### BRIEF
Could you put the part that opens with the line containing "Screen dimensions: 360x406" and runs through the final row into a numbered list, one line per number, leaving out any blank lines?

[Rows for locating described items]
------------

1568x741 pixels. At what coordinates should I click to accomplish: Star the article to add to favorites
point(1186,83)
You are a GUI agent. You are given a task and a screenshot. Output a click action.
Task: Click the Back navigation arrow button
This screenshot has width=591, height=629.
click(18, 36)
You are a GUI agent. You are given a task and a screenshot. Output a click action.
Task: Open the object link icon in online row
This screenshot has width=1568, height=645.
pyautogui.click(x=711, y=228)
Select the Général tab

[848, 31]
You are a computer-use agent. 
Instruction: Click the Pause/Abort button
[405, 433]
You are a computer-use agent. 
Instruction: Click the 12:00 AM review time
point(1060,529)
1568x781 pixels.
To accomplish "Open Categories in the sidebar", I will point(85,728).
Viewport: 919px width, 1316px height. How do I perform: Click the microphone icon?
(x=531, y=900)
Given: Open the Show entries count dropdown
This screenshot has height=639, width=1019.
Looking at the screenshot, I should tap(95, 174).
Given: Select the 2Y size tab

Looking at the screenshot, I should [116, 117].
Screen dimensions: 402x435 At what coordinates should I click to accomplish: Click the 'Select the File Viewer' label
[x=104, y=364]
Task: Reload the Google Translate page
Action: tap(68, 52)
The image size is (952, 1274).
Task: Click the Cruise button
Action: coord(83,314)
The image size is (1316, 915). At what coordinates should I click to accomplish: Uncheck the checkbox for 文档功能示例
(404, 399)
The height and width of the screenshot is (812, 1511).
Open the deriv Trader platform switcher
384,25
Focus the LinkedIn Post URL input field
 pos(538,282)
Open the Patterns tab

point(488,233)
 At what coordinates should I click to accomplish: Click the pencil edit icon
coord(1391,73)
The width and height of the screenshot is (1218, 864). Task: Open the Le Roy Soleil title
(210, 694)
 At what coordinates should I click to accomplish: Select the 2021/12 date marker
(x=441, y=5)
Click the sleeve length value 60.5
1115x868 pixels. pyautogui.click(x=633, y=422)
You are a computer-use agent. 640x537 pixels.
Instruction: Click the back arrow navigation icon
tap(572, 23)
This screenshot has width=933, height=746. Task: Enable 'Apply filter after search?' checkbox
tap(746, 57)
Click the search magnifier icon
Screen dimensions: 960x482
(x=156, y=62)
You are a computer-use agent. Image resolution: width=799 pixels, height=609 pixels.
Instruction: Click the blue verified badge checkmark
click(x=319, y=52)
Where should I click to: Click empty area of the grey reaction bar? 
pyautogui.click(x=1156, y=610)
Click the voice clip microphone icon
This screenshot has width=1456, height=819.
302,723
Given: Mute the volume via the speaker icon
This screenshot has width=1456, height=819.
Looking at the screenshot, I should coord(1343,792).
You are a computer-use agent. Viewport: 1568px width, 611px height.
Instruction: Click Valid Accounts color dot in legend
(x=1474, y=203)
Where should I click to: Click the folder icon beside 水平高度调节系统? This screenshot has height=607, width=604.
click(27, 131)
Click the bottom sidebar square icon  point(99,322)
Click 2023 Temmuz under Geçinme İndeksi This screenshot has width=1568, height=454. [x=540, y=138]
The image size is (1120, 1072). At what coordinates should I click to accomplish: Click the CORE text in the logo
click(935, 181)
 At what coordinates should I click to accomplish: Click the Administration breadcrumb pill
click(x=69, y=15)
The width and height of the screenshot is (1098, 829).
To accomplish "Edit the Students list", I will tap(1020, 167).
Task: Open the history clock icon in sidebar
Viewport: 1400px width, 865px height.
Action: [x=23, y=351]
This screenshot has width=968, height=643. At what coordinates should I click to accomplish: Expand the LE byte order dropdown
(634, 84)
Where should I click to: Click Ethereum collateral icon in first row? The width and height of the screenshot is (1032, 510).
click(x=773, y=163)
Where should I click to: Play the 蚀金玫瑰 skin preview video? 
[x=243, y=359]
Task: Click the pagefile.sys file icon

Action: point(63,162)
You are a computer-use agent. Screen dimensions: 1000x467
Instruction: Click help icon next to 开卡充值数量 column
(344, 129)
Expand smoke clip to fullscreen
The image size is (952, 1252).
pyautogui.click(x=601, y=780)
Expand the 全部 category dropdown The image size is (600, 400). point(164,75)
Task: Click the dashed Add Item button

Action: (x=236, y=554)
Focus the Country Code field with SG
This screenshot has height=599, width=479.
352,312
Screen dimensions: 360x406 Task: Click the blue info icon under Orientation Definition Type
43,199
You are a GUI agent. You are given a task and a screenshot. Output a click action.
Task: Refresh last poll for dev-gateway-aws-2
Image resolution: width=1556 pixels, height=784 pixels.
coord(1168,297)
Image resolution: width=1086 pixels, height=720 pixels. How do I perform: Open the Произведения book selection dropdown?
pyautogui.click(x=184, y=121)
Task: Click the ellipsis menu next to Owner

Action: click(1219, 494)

------------

### COMPLETE ANSWER
1. Screen dimensions: 360x406 Task: Click the blue info icon under Orientation Definition Type
2. 43,199
3. You are a GUI agent. You are given a task and a screenshot. Output a click action.
4. Task: Refresh last poll for dev-gateway-aws-2
5. Image resolution: width=1556 pixels, height=784 pixels.
6. coord(1168,297)
7. Image resolution: width=1086 pixels, height=720 pixels. How do I perform: Open the Произведения book selection dropdown?
8. pyautogui.click(x=184, y=121)
9. Task: Click the ellipsis menu next to Owner
10. Action: click(1219, 494)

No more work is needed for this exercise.